Eine Nachfassaktion, die in einem Land funktioniert, kann in einem anderen aufdringlich, kalt oder merkwürdig enthusiastisch wirken. Dasselbe gilt für Anschreiben: Was in den USA als angemessene Selbstdarstellung gilt, kann in einer britischen Bewerbung arrogant klingen.

FixMyText.AI hilft dabei, Ton und Register deiner Nachricht basierend auf dem von dir angegebenen Kontext anzupassen.

Was du in einer Nachfassaktion nicht sagen solltest

Einige Formulierungen erzeugen konsistent einen negativen Eindruck. Frustration über ausbleibende Antworten auszudrücken, auch subtil, lässt dich schwierig wirken. Ein anderes Angebot zu erwähnen, wenn du keines hast, ist ein Risiko, das nach hinten losgehen kann.

Vermeide insbesondere: "Ich wollte nur sicherstellen, dass meine Bewerbung angekommen ist" (wird fast immer als passiv-aggressiv wahrgenommen) oder "Ich habe ein anderes Angebot und muss bis Freitag eine Entscheidung treffen", es sei denn, das stimmt wirklich.

Eine Nachfassaktion sollte selbstsicher und professionell sein, nicht dringend oder entschuldigend. Der Ton sollte vermitteln, dass du ein ernsthafter Kandidat bist, der eine aktive Jobsuche nachdenklich managt.

Die Überprüfung vor dem Senden

Bevor du eine Bewerbungsnachricht sendest, gehe eine kurze Checkliste durch. Sind Name der Person, Stelle und Unternehmen korrekt? Hast du erwähnte Anhänge beigefügt? Ist die Bitte im letzten Absatz spezifisch und leicht zu beantworten?

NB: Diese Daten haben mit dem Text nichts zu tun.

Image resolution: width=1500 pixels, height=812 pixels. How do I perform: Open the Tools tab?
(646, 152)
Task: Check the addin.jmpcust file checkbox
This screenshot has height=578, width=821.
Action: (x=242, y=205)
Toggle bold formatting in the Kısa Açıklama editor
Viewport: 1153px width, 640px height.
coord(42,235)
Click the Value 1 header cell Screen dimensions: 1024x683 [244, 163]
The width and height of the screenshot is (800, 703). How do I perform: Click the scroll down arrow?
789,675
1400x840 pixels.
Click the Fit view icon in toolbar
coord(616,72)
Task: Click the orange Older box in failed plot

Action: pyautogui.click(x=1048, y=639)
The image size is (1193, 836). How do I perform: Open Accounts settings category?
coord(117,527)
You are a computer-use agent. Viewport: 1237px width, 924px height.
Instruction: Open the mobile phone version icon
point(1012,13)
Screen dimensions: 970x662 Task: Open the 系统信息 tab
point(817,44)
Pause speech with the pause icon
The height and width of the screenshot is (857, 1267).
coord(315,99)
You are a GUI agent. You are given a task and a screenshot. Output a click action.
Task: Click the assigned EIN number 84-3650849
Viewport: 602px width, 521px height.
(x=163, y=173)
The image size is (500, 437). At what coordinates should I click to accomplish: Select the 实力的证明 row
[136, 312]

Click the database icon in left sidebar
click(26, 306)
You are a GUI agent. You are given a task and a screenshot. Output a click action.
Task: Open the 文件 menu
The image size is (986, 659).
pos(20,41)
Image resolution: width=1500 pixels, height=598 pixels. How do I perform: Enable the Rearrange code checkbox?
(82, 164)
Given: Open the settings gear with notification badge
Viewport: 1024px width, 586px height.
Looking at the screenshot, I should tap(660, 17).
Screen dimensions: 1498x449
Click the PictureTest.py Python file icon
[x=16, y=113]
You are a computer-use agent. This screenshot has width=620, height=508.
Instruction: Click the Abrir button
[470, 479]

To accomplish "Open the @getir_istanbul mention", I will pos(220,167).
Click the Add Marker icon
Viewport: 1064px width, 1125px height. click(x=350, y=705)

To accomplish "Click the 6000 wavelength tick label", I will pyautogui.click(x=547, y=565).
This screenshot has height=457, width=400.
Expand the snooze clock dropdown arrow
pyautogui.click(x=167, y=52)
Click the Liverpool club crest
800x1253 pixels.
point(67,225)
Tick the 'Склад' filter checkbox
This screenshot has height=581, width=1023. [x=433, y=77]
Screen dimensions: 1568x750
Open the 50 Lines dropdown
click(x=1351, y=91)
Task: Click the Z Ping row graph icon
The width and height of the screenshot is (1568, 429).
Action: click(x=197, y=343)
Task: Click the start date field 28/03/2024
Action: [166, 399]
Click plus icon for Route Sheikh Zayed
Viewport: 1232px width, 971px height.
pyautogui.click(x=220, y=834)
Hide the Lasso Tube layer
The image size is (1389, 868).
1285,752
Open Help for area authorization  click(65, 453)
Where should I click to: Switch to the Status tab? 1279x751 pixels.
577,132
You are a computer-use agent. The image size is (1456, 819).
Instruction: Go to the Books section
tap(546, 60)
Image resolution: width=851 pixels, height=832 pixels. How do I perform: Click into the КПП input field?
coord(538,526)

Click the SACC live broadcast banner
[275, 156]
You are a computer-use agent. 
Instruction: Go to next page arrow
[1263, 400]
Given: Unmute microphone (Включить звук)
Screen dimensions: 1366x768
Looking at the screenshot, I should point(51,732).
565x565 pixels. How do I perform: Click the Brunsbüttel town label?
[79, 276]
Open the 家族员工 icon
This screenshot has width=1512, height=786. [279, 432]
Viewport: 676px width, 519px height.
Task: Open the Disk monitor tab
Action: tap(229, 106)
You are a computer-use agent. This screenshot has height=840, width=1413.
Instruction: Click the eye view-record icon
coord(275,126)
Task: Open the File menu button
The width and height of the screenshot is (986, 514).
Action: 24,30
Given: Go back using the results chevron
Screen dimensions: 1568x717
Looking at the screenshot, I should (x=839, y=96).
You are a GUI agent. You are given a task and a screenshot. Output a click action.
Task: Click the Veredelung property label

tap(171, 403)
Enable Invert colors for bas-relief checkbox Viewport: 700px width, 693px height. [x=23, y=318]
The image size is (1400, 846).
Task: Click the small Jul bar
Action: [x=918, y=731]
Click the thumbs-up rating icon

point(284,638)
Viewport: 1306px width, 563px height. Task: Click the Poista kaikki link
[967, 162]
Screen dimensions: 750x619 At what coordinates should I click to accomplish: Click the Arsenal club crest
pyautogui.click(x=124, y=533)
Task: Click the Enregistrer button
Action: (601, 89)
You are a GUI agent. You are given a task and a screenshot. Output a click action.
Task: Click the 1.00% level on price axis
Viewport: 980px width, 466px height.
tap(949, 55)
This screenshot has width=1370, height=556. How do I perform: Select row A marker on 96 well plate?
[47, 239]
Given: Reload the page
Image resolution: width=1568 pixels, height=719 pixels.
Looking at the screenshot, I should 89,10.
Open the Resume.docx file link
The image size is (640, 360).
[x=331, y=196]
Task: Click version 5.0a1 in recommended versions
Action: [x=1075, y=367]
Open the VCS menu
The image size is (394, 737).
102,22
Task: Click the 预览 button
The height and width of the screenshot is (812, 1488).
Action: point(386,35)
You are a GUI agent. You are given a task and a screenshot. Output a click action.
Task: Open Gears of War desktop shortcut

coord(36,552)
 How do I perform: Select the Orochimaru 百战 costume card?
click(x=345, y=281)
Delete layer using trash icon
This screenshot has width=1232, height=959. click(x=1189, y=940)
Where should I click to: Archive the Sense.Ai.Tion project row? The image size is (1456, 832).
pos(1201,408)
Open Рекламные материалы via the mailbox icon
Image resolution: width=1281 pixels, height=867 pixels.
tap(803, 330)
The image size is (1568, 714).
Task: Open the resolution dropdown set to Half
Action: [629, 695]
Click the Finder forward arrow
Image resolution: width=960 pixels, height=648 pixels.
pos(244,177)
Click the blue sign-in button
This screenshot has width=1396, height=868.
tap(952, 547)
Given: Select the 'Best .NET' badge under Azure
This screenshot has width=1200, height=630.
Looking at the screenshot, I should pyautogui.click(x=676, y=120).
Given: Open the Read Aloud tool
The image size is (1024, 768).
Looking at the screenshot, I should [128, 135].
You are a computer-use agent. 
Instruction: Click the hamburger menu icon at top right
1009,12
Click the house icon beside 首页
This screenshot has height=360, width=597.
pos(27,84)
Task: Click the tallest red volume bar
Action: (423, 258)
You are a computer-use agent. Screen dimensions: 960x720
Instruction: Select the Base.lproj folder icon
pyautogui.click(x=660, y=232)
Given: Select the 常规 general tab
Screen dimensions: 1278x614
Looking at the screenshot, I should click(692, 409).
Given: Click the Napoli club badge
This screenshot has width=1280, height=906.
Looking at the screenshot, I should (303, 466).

Überprüfe auch: Hast du aus einer früheren Nachricht kopiert und vergessen, spezifische Details zu aktualisieren? Eine Nachricht an Unternehmen A, die noch Unternehmen B erwähnt, signalisiert mangelnde Sorgfalt.

Lies die Nachricht abschließend aus der Perspektive des Recruiters. Wenn du diese Nachricht von jemandem erhältst, den du nicht kennst, weißt du dann, wer diese Person ist, was sie will und was der nächste Schritt ist? Wenn ja, ist die Nachricht sendebereit.